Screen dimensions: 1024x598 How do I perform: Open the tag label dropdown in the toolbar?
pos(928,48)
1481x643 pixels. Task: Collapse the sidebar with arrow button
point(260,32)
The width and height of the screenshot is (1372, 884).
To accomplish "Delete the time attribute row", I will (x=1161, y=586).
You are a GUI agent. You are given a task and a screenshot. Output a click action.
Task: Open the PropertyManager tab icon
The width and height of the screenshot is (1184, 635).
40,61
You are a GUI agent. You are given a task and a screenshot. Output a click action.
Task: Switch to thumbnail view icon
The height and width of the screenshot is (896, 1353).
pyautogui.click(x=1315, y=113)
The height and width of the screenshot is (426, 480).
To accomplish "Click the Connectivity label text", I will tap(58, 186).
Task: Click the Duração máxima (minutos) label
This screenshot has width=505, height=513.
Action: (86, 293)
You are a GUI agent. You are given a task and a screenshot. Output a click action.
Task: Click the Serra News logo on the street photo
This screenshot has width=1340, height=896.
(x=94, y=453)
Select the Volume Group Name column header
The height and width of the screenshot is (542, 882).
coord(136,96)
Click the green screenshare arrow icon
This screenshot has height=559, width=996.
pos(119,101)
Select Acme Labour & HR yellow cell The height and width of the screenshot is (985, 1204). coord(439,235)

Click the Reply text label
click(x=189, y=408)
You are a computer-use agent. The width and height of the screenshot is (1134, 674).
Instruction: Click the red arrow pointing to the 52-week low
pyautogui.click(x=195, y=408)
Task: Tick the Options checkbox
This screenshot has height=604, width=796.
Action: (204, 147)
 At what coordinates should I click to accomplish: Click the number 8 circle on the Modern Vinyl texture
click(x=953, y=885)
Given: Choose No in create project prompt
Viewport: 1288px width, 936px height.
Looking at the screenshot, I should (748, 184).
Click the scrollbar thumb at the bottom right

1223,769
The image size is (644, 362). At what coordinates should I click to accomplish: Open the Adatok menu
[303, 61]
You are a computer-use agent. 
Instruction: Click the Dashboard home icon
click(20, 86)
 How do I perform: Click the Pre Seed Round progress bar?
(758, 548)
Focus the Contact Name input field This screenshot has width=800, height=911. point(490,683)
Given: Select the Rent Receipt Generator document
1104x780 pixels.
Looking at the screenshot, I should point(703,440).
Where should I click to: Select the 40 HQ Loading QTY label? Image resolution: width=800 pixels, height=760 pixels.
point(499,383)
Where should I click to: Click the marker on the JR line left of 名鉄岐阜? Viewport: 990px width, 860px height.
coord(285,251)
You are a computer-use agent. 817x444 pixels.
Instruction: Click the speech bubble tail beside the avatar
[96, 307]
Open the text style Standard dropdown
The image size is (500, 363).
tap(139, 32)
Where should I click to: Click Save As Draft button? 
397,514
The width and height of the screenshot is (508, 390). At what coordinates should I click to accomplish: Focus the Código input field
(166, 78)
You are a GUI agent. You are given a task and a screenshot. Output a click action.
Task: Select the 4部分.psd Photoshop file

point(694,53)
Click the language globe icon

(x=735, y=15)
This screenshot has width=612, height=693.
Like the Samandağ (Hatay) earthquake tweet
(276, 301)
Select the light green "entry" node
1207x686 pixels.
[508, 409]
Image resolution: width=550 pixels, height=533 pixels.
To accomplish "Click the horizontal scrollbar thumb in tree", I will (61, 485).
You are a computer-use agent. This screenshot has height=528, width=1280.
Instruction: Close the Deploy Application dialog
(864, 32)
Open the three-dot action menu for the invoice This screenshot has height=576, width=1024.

* _TASK STATEMENT_: Rewrite all of the items above, putting "screen agent" wherever "GUI agent" appears and leaving everything else unchanged.

* _WORKED SOLUTION_:
Screen dimensions: 1024x598 How do I perform: Open the tag label dropdown in the toolbar?
pos(928,48)
1481x643 pixels. Task: Collapse the sidebar with arrow button
point(260,32)
The width and height of the screenshot is (1372, 884).
To accomplish "Delete the time attribute row", I will (x=1161, y=586).
You are a screen agent. You are given a task and a screenshot. Output a click action.
Task: Open the PropertyManager tab icon
The width and height of the screenshot is (1184, 635).
40,61
You are a screen agent. You are given a task and a screenshot. Output a click action.
Task: Switch to thumbnail view icon
The height and width of the screenshot is (896, 1353).
pyautogui.click(x=1315, y=113)
The height and width of the screenshot is (426, 480).
To accomplish "Click the Connectivity label text", I will tap(58, 186).
Task: Click the Duração máxima (minutos) label
This screenshot has width=505, height=513.
Action: (86, 293)
You are a screen agent. You are given a task and a screenshot. Output a click action.
Task: Click the Serra News logo on the street photo
This screenshot has width=1340, height=896.
(x=94, y=453)
Select the Volume Group Name column header
The height and width of the screenshot is (542, 882).
coord(136,96)
Click the green screenshare arrow icon
This screenshot has height=559, width=996.
pos(119,101)
Select Acme Labour & HR yellow cell The height and width of the screenshot is (985, 1204). coord(439,235)

Click the Reply text label
click(x=189, y=408)
You are a computer-use agent. The width and height of the screenshot is (1134, 674).
Instruction: Click the red arrow pointing to the 52-week low
pyautogui.click(x=195, y=408)
Task: Tick the Options checkbox
This screenshot has height=604, width=796.
Action: (204, 147)
 At what coordinates should I click to accomplish: Click the number 8 circle on the Modern Vinyl texture
click(x=953, y=885)
Given: Choose No in create project prompt
Viewport: 1288px width, 936px height.
Looking at the screenshot, I should (748, 184).
Click the scrollbar thumb at the bottom right

1223,769
The image size is (644, 362). At what coordinates should I click to accomplish: Open the Adatok menu
[303, 61]
You are a computer-use agent. 
Instruction: Click the Dashboard home icon
click(20, 86)
 How do I perform: Click the Pre Seed Round progress bar?
(758, 548)
Focus the Contact Name input field This screenshot has width=800, height=911. point(490,683)
Given: Select the Rent Receipt Generator document
1104x780 pixels.
Looking at the screenshot, I should point(703,440).
Where should I click to: Select the 40 HQ Loading QTY label? Image resolution: width=800 pixels, height=760 pixels.
point(499,383)
Where should I click to: Click the marker on the JR line left of 名鉄岐阜? Viewport: 990px width, 860px height.
coord(285,251)
You are a computer-use agent. 817x444 pixels.
Instruction: Click the speech bubble tail beside the avatar
[96, 307]
Open the text style Standard dropdown
The image size is (500, 363).
tap(139, 32)
Where should I click to: Click Save As Draft button? 
397,514
The width and height of the screenshot is (508, 390). At what coordinates should I click to accomplish: Focus the Código input field
(166, 78)
You are a screen agent. You are given a task and a screenshot. Output a click action.
Task: Select the 4部分.psd Photoshop file

point(694,53)
Click the language globe icon

(x=735, y=15)
This screenshot has width=612, height=693.
Like the Samandağ (Hatay) earthquake tweet
(276, 301)
Select the light green "entry" node
1207x686 pixels.
[508, 409]
Image resolution: width=550 pixels, height=533 pixels.
To accomplish "Click the horizontal scrollbar thumb in tree", I will (61, 485).
You are a computer-use agent. This screenshot has height=528, width=1280.
Instruction: Close the Deploy Application dialog
(864, 32)
Open the three-dot action menu for the invoice This screenshot has height=576, width=1024.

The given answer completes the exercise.